## Exercise instructions
a – Render as a numbered list the lines of the Records that begin at the line containing "You are a computer-use agent. Image resolution: width=994" and end after the line containing "[x=931, y=152]", omitting any blank lines.
b – Continue the piece on Thailand's same-sex marriage law from the point where it stops.

## Selection
## START
Thailand is only the third Asian country to recognise same-sex unions in law. And while I knew that the Netherlands was the first country to pass such a law, it got me thinking: how many countries have actually legalised same-sex marriage? Scroll to the bottom to find out. 

What does it take for a country to make such a change? I spoke to someone who’s been working on LGBTQ+ rights for more than 25 years in Thailand to find out. 

Kittinun Daramadhaj – who goes by Danny – is a lawyer and President of the Rainbow Sky Association of Thailand (RSAT), a non-profit civil society organisation that works to improve the quality of life of LGBTQ+ people of all genders.

RSAT is one of about 100 organisations in Thailand that have worked together to help create gender equality in all matters. Danny described to me, through translation software, how individuals there “joined hands” to push for campaigns that help everyone enjoy basic human rights, such as the right to establish a family and determine your own gender identity.

This success of the equal marriage law has taken a decade-long “parallel collaboration”, Danny said, between policymakers, international organisations, civil society and the communities affected by the issue. 

He credits the media, too, with “producing news to create knowledge and awareness of human rights in Thailand”. He added that international media has also been key because it shows all of us, wherever we are in the world, the importance of human rights principles – “minimum standards of human dignity”. 

Kittinun Danny Daramadhaj

On the day the law took effect, the campaign group Bangkok Pride and Bangkok city authorities held a mass wedding, where 180 LGBTQ+ couples tied the knot. “This day is important not just for us, but for our kids as well. Our family will finally become one,” Ariya “Jin” Milintanapa, who is a trans woman, told the AFP news agency.
## END
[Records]
## START
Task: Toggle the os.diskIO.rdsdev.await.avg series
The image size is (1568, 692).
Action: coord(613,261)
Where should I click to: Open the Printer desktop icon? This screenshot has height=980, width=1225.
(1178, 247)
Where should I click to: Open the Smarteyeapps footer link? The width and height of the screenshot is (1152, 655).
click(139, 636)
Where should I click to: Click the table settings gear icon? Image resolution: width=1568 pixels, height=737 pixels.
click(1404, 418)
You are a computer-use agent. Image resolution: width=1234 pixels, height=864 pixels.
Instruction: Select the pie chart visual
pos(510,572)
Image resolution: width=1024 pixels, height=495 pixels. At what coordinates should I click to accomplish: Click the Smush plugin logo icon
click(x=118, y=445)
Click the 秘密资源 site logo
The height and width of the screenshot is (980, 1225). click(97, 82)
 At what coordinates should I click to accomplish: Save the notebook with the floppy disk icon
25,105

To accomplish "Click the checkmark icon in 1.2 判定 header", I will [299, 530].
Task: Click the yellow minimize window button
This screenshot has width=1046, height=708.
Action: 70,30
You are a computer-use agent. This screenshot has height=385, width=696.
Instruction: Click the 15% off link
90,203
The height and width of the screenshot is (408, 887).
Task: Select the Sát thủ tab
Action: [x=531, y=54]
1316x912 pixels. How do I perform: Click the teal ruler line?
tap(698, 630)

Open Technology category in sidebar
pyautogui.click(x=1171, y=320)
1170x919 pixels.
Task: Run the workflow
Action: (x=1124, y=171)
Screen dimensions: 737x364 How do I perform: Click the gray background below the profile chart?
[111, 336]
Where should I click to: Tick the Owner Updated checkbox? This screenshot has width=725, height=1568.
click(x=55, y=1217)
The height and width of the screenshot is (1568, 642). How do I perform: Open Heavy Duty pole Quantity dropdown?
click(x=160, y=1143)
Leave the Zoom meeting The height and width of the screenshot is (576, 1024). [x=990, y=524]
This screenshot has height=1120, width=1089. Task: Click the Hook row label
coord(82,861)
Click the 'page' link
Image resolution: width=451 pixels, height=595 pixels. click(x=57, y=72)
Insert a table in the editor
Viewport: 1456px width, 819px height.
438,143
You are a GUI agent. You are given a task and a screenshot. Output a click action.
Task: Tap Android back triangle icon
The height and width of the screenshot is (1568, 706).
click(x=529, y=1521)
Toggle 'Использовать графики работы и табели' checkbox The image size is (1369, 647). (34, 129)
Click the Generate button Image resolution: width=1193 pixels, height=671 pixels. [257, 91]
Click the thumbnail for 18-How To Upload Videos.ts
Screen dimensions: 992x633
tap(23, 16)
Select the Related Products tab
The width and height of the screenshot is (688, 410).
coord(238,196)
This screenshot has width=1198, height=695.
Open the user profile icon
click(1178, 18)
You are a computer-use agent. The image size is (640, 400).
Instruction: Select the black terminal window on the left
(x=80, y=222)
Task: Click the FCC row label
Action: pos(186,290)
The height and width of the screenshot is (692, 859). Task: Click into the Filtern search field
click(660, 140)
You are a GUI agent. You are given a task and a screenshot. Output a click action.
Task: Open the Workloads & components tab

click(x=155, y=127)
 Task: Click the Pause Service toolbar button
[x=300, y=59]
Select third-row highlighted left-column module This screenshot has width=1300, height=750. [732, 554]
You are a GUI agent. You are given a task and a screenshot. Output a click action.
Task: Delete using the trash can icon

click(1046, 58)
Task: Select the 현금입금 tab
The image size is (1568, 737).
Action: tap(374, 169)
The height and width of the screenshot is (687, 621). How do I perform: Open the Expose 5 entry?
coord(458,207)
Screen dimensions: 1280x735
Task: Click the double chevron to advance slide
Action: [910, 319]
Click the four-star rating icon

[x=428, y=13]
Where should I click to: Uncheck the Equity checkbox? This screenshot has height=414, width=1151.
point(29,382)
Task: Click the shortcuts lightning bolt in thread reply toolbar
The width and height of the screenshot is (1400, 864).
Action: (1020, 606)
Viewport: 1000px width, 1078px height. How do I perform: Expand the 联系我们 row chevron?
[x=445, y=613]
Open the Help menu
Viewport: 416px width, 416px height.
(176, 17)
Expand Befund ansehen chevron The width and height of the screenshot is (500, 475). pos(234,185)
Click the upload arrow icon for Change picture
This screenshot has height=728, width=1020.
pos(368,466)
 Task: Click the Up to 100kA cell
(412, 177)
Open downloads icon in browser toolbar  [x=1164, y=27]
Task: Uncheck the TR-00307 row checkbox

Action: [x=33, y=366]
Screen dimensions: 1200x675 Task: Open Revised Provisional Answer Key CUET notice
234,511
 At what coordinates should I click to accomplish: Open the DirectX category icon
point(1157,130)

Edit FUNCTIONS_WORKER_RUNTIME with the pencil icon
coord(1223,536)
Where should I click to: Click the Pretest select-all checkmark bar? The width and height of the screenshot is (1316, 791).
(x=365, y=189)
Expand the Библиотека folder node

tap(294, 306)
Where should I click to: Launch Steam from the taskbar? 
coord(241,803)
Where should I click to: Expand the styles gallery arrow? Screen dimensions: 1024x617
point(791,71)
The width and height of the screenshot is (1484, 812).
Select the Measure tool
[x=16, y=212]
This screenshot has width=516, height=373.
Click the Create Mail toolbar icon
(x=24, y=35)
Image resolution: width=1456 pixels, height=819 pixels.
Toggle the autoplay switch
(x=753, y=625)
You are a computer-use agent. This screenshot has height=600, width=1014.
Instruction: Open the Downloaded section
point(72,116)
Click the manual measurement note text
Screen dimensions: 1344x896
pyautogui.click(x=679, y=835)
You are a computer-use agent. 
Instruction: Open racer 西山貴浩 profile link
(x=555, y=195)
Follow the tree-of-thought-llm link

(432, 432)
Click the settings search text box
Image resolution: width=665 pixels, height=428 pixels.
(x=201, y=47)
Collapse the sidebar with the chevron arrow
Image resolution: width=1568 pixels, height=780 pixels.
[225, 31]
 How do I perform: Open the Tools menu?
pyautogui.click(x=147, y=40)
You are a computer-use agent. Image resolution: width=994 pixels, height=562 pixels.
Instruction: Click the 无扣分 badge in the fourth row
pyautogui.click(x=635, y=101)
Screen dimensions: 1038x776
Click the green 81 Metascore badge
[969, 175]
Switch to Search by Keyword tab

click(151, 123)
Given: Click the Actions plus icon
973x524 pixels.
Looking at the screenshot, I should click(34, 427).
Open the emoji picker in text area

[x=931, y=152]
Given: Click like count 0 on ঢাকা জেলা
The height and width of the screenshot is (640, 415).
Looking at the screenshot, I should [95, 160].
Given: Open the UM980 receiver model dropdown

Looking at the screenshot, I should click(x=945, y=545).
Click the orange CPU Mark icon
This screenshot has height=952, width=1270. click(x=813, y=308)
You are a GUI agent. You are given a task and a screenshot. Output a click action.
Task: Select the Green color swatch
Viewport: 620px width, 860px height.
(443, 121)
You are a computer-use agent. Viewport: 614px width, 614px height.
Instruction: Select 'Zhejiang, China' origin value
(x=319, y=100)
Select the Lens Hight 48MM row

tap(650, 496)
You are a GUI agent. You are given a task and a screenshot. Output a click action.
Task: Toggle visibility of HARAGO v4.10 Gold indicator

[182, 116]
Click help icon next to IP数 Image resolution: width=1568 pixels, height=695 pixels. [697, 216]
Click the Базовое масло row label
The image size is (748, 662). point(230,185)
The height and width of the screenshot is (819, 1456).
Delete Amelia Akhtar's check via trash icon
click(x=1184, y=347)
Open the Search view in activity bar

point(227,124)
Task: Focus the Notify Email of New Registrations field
## END
## Responses in order
a –
1. You are a computer-use agent. Image resolution: width=994 pixels, height=562 pixels.
2. Instruction: Click the 无扣分 badge in the fourth row
3. pyautogui.click(x=635, y=101)
4. Screen dimensions: 1038x776
5. Click the green 81 Metascore badge
6. [969, 175]
7. Switch to Search by Keyword tab
8. click(151, 123)
9. Given: Click the Actions plus icon
10. 973x524 pixels.
11. Looking at the screenshot, I should click(34, 427).
12. Open the emoji picker in text area
13. [x=931, y=152]

b –
“Love is love” is a deceptively simple phrase, but it contains multitudes. People like Danny have spent decades of their lives diligently and persistently pushing for change. And not just any change – meaningful, lasting, positive change. Change that means people who were looked down on and treated differently – by the law and society – because of who they are or who they love can now begin to live their lives fully as their authentic, true selves. What an incredible legacy for everyone fighting for equality across the world. 

Openness may not completely disarm prejudice, but it’s a good place to start

Jason Collins, former professional basketball player

In November 2015, Richard Dowling and Cormac Gollogly became the first same-sex couple to get married in Ireland, the first country to introduce the law after holding a referendum. Ten years on, they’re still happily married and are parents to a baby daughter, Kate. 

Richard Dowling (left) and Cormac Gollogly

Lucy here. For ease of reading, Richard is in regular text, and Cormac is bold.~

“Richard: We met at a local gay club in Dublin, The George, on March 7 2003.  

Cormac: My friend said to me, ‘What kind of guy do you want?’ I looked around the room and saw him walking to the bathroom. I pointed him out and said, ‘That guy!’ and he caught me pointing at him. 

R: So then, eyes met… Later we kissed and the rest, as you say, is history. When Cormac and I were a month together he turned to me and said, ‘Richard, I want the rock!’ It can be quite ambiguous in a gay relationship who’s going to propose to who, but we were quite clear. I knew what I had to do.

When Richard proposed, 11 years later, it was possible for same-sex couples to enter into a civil partnership in Ireland, but not a marriage. Then, two women who were married in Vancouver took a legal case to the Supreme Court to have their marriage recognised in Ireland. The Irish government announced a referendum on legalising same-sex marriage. It took place on May 22 2015. The result? 62% of voters said yes.

C: We had our stag on the referendum day, so it was lovely … and we hoped that the marriage act would come through in time for us, but it just didn't.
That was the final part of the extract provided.